What you need to do:
Reproduce each record exactly, leaving out no line.

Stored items
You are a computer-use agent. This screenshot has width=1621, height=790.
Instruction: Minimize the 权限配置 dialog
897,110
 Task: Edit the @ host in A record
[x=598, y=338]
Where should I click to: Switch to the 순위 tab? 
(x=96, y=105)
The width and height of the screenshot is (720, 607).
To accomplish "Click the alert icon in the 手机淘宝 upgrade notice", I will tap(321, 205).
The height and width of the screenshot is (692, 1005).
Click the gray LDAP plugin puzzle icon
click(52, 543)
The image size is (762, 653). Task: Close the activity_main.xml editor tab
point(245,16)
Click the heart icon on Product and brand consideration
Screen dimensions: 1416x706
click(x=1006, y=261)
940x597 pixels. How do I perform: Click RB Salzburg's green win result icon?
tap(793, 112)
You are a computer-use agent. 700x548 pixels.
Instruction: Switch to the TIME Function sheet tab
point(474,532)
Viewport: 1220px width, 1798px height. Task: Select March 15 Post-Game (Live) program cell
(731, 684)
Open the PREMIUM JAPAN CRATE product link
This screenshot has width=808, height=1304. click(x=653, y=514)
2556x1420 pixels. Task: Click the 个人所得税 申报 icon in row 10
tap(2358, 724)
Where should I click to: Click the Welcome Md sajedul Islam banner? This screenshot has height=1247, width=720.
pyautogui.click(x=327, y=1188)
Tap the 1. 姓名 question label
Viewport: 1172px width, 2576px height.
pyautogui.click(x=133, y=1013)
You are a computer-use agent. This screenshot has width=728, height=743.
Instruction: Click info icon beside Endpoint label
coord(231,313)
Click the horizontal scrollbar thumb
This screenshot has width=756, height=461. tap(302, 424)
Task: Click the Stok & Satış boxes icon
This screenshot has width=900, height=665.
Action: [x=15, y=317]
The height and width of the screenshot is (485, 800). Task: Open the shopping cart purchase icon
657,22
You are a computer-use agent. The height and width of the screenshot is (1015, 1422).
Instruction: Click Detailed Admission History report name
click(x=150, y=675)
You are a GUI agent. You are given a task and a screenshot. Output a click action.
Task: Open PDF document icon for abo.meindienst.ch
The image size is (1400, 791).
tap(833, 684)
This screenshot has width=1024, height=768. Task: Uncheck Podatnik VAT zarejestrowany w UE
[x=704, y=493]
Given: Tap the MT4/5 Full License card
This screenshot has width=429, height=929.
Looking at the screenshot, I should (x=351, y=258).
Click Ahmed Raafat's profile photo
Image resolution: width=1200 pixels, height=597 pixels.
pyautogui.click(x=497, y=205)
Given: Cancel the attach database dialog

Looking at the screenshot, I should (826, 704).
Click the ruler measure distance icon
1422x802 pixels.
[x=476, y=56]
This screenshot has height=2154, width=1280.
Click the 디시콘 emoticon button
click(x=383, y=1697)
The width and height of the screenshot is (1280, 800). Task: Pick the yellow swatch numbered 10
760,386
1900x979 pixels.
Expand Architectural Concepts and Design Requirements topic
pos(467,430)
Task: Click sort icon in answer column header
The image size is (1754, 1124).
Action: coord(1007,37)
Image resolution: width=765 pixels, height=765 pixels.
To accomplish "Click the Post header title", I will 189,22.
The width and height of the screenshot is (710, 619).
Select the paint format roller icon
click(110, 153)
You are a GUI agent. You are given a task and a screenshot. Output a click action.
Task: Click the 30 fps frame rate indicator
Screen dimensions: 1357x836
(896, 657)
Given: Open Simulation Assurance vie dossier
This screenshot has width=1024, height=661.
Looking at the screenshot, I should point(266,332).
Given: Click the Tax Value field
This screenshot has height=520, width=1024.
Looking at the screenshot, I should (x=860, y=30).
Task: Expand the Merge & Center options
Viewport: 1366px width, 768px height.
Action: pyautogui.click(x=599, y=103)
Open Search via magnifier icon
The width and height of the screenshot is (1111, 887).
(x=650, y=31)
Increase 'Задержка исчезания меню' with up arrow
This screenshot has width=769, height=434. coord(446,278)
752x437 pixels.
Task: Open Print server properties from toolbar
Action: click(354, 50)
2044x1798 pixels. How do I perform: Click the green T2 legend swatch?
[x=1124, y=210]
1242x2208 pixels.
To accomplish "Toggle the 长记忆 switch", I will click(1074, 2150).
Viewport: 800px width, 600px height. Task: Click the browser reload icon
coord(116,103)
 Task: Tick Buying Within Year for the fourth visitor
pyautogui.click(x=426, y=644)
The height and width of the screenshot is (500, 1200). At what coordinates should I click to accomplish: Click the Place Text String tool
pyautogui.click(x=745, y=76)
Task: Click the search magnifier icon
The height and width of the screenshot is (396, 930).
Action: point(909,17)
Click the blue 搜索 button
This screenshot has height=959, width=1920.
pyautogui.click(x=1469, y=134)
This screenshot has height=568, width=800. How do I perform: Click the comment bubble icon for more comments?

Result of this task:
You are a computer-use agent. This screenshot has width=1621, height=790.
Instruction: Minimize the 权限配置 dialog
897,110
 Task: Edit the @ host in A record
[x=598, y=338]
Where should I click to: Switch to the 순위 tab? 
(x=96, y=105)
The width and height of the screenshot is (720, 607).
To accomplish "Click the alert icon in the 手机淘宝 upgrade notice", I will tap(321, 205).
The height and width of the screenshot is (692, 1005).
Click the gray LDAP plugin puzzle icon
click(52, 543)
The image size is (762, 653). Task: Close the activity_main.xml editor tab
point(245,16)
Click the heart icon on Product and brand consideration
Screen dimensions: 1416x706
click(x=1006, y=261)
940x597 pixels. How do I perform: Click RB Salzburg's green win result icon?
tap(793, 112)
You are a computer-use agent. 700x548 pixels.
Instruction: Switch to the TIME Function sheet tab
point(474,532)
Viewport: 1220px width, 1798px height. Task: Select March 15 Post-Game (Live) program cell
(731, 684)
Open the PREMIUM JAPAN CRATE product link
This screenshot has width=808, height=1304. click(x=653, y=514)
2556x1420 pixels. Task: Click the 个人所得税 申报 icon in row 10
tap(2358, 724)
Where should I click to: Click the Welcome Md sajedul Islam banner? This screenshot has height=1247, width=720.
pyautogui.click(x=327, y=1188)
Tap the 1. 姓名 question label
Viewport: 1172px width, 2576px height.
pyautogui.click(x=133, y=1013)
You are a computer-use agent. This screenshot has width=728, height=743.
Instruction: Click info icon beside Endpoint label
coord(231,313)
Click the horizontal scrollbar thumb
This screenshot has width=756, height=461. tap(302, 424)
Task: Click the Stok & Satış boxes icon
This screenshot has width=900, height=665.
Action: [x=15, y=317]
The height and width of the screenshot is (485, 800). Task: Open the shopping cart purchase icon
657,22
You are a computer-use agent. The height and width of the screenshot is (1015, 1422).
Instruction: Click Detailed Admission History report name
click(x=150, y=675)
You are a GUI agent. You are given a task and a screenshot. Output a click action.
Task: Open PDF document icon for abo.meindienst.ch
The image size is (1400, 791).
tap(833, 684)
This screenshot has width=1024, height=768. Task: Uncheck Podatnik VAT zarejestrowany w UE
[x=704, y=493]
Given: Tap the MT4/5 Full License card
This screenshot has width=429, height=929.
Looking at the screenshot, I should (x=351, y=258).
Click Ahmed Raafat's profile photo
Image resolution: width=1200 pixels, height=597 pixels.
pyautogui.click(x=497, y=205)
Given: Cancel the attach database dialog

Looking at the screenshot, I should (826, 704).
Click the ruler measure distance icon
1422x802 pixels.
[x=476, y=56]
This screenshot has height=2154, width=1280.
Click the 디시콘 emoticon button
click(x=383, y=1697)
The width and height of the screenshot is (1280, 800). Task: Pick the yellow swatch numbered 10
760,386
1900x979 pixels.
Expand Architectural Concepts and Design Requirements topic
pos(467,430)
Task: Click sort icon in answer column header
The image size is (1754, 1124).
Action: coord(1007,37)
Image resolution: width=765 pixels, height=765 pixels.
To accomplish "Click the Post header title", I will 189,22.
The width and height of the screenshot is (710, 619).
Select the paint format roller icon
click(110, 153)
You are a GUI agent. You are given a task and a screenshot. Output a click action.
Task: Click the 30 fps frame rate indicator
Screen dimensions: 1357x836
(896, 657)
Given: Open Simulation Assurance vie dossier
This screenshot has width=1024, height=661.
Looking at the screenshot, I should point(266,332).
Given: Click the Tax Value field
This screenshot has height=520, width=1024.
Looking at the screenshot, I should (x=860, y=30).
Task: Expand the Merge & Center options
Viewport: 1366px width, 768px height.
Action: pyautogui.click(x=599, y=103)
Open Search via magnifier icon
The width and height of the screenshot is (1111, 887).
(x=650, y=31)
Increase 'Задержка исчезания меню' with up arrow
This screenshot has width=769, height=434. coord(446,278)
752x437 pixels.
Task: Open Print server properties from toolbar
Action: click(354, 50)
2044x1798 pixels. How do I perform: Click the green T2 legend swatch?
[x=1124, y=210]
1242x2208 pixels.
To accomplish "Toggle the 长记忆 switch", I will click(1074, 2150).
Viewport: 800px width, 600px height. Task: Click the browser reload icon
coord(116,103)
 Task: Tick Buying Within Year for the fourth visitor
pyautogui.click(x=426, y=644)
The height and width of the screenshot is (500, 1200). At what coordinates should I click to accomplish: Click the Place Text String tool
pyautogui.click(x=745, y=76)
Task: Click the search magnifier icon
The height and width of the screenshot is (396, 930).
Action: point(909,17)
Click the blue 搜索 button
This screenshot has height=959, width=1920.
pyautogui.click(x=1469, y=134)
This screenshot has height=568, width=800. How do I perform: Click the comment bubble icon for more comments?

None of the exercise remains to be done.